> **WHAT YOU NEED TO DO**:
The entries below must be restated word for word.

> **SUPPLIED MATERIAL**:
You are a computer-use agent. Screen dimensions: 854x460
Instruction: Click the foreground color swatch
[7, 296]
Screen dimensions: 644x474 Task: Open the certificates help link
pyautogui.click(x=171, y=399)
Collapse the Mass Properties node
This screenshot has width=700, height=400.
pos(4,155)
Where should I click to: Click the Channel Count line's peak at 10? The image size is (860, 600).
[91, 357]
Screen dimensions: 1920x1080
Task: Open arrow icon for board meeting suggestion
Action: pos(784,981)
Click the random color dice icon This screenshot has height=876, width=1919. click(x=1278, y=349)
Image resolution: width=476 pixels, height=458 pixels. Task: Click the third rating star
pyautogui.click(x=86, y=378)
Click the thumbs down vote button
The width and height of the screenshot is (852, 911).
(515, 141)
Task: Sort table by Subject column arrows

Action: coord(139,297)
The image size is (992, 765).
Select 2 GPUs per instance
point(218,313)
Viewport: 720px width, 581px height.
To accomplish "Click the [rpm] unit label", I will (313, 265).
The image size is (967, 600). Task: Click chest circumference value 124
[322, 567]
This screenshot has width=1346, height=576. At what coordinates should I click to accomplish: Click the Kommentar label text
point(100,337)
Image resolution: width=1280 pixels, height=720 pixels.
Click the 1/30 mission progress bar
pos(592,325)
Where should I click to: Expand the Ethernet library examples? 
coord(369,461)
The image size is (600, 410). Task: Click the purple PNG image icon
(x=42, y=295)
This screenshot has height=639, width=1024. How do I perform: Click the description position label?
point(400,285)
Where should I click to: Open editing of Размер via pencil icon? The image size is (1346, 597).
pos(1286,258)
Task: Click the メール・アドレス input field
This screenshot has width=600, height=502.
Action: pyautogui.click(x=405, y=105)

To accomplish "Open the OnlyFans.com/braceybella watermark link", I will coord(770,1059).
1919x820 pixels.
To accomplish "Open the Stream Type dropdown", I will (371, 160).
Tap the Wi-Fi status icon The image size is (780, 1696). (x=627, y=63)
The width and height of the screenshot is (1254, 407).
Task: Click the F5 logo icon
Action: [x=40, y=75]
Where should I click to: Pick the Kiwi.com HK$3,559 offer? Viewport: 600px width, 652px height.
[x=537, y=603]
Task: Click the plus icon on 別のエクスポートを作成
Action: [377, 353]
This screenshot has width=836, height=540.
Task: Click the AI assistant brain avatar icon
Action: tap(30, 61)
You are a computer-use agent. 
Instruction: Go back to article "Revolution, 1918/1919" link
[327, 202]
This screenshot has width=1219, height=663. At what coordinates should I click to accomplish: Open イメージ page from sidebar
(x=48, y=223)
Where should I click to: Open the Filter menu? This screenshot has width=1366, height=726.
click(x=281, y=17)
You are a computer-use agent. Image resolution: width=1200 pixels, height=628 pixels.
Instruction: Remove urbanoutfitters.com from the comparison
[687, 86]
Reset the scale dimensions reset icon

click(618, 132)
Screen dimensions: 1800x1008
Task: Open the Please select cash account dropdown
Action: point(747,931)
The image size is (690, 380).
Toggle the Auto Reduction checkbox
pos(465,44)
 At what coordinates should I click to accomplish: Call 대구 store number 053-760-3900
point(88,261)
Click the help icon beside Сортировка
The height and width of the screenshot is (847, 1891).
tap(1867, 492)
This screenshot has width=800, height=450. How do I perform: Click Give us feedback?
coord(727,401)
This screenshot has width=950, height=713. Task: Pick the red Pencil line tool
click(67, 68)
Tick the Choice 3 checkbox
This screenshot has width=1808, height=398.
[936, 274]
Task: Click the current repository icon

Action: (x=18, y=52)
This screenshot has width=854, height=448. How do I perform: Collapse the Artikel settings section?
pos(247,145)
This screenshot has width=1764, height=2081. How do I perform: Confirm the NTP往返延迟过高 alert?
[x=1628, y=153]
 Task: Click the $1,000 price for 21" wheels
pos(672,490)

> **EXPECTED ANSWER**:
You are a computer-use agent. Screen dimensions: 854x460
Instruction: Click the foreground color swatch
[7, 296]
Screen dimensions: 644x474 Task: Open the certificates help link
pyautogui.click(x=171, y=399)
Collapse the Mass Properties node
This screenshot has width=700, height=400.
pos(4,155)
Where should I click to: Click the Channel Count line's peak at 10? The image size is (860, 600).
[91, 357]
Screen dimensions: 1920x1080
Task: Open arrow icon for board meeting suggestion
Action: pos(784,981)
Click the random color dice icon This screenshot has height=876, width=1919. click(x=1278, y=349)
Image resolution: width=476 pixels, height=458 pixels. Task: Click the third rating star
pyautogui.click(x=86, y=378)
Click the thumbs down vote button
The width and height of the screenshot is (852, 911).
(515, 141)
Task: Sort table by Subject column arrows

Action: coord(139,297)
The image size is (992, 765).
Select 2 GPUs per instance
point(218,313)
Viewport: 720px width, 581px height.
To accomplish "Click the [rpm] unit label", I will (313, 265).
The image size is (967, 600). Task: Click chest circumference value 124
[322, 567]
This screenshot has width=1346, height=576. At what coordinates should I click to accomplish: Click the Kommentar label text
point(100,337)
Image resolution: width=1280 pixels, height=720 pixels.
Click the 1/30 mission progress bar
pos(592,325)
Where should I click to: Expand the Ethernet library examples? 
coord(369,461)
The image size is (600, 410). Task: Click the purple PNG image icon
(x=42, y=295)
This screenshot has height=639, width=1024. How do I perform: Click the description position label?
point(400,285)
Where should I click to: Open editing of Размер via pencil icon? The image size is (1346, 597).
pos(1286,258)
Task: Click the メール・アドレス input field
This screenshot has width=600, height=502.
Action: pyautogui.click(x=405, y=105)

To accomplish "Open the OnlyFans.com/braceybella watermark link", I will coord(770,1059).
1919x820 pixels.
To accomplish "Open the Stream Type dropdown", I will (371, 160).
Tap the Wi-Fi status icon The image size is (780, 1696). (x=627, y=63)
The width and height of the screenshot is (1254, 407).
Task: Click the F5 logo icon
Action: [x=40, y=75]
Where should I click to: Pick the Kiwi.com HK$3,559 offer? Viewport: 600px width, 652px height.
[x=537, y=603]
Task: Click the plus icon on 別のエクスポートを作成
Action: [377, 353]
This screenshot has width=836, height=540.
Task: Click the AI assistant brain avatar icon
Action: tap(30, 61)
You are a computer-use agent. 
Instruction: Go back to article "Revolution, 1918/1919" link
[327, 202]
This screenshot has width=1219, height=663. At what coordinates should I click to accomplish: Open イメージ page from sidebar
(x=48, y=223)
Where should I click to: Open the Filter menu? This screenshot has width=1366, height=726.
click(x=281, y=17)
You are a computer-use agent. Image resolution: width=1200 pixels, height=628 pixels.
Instruction: Remove urbanoutfitters.com from the comparison
[687, 86]
Reset the scale dimensions reset icon

click(618, 132)
Screen dimensions: 1800x1008
Task: Open the Please select cash account dropdown
Action: point(747,931)
The image size is (690, 380).
Toggle the Auto Reduction checkbox
pos(465,44)
 At what coordinates should I click to accomplish: Call 대구 store number 053-760-3900
point(88,261)
Click the help icon beside Сортировка
The height and width of the screenshot is (847, 1891).
tap(1867, 492)
This screenshot has width=800, height=450. How do I perform: Click Give us feedback?
coord(727,401)
This screenshot has width=950, height=713. Task: Pick the red Pencil line tool
click(67, 68)
Tick the Choice 3 checkbox
This screenshot has width=1808, height=398.
[936, 274]
Task: Click the current repository icon

Action: (x=18, y=52)
This screenshot has width=854, height=448. How do I perform: Collapse the Artikel settings section?
pos(247,145)
This screenshot has width=1764, height=2081. How do I perform: Confirm the NTP往返延迟过高 alert?
[x=1628, y=153]
 Task: Click the $1,000 price for 21" wheels
pos(672,490)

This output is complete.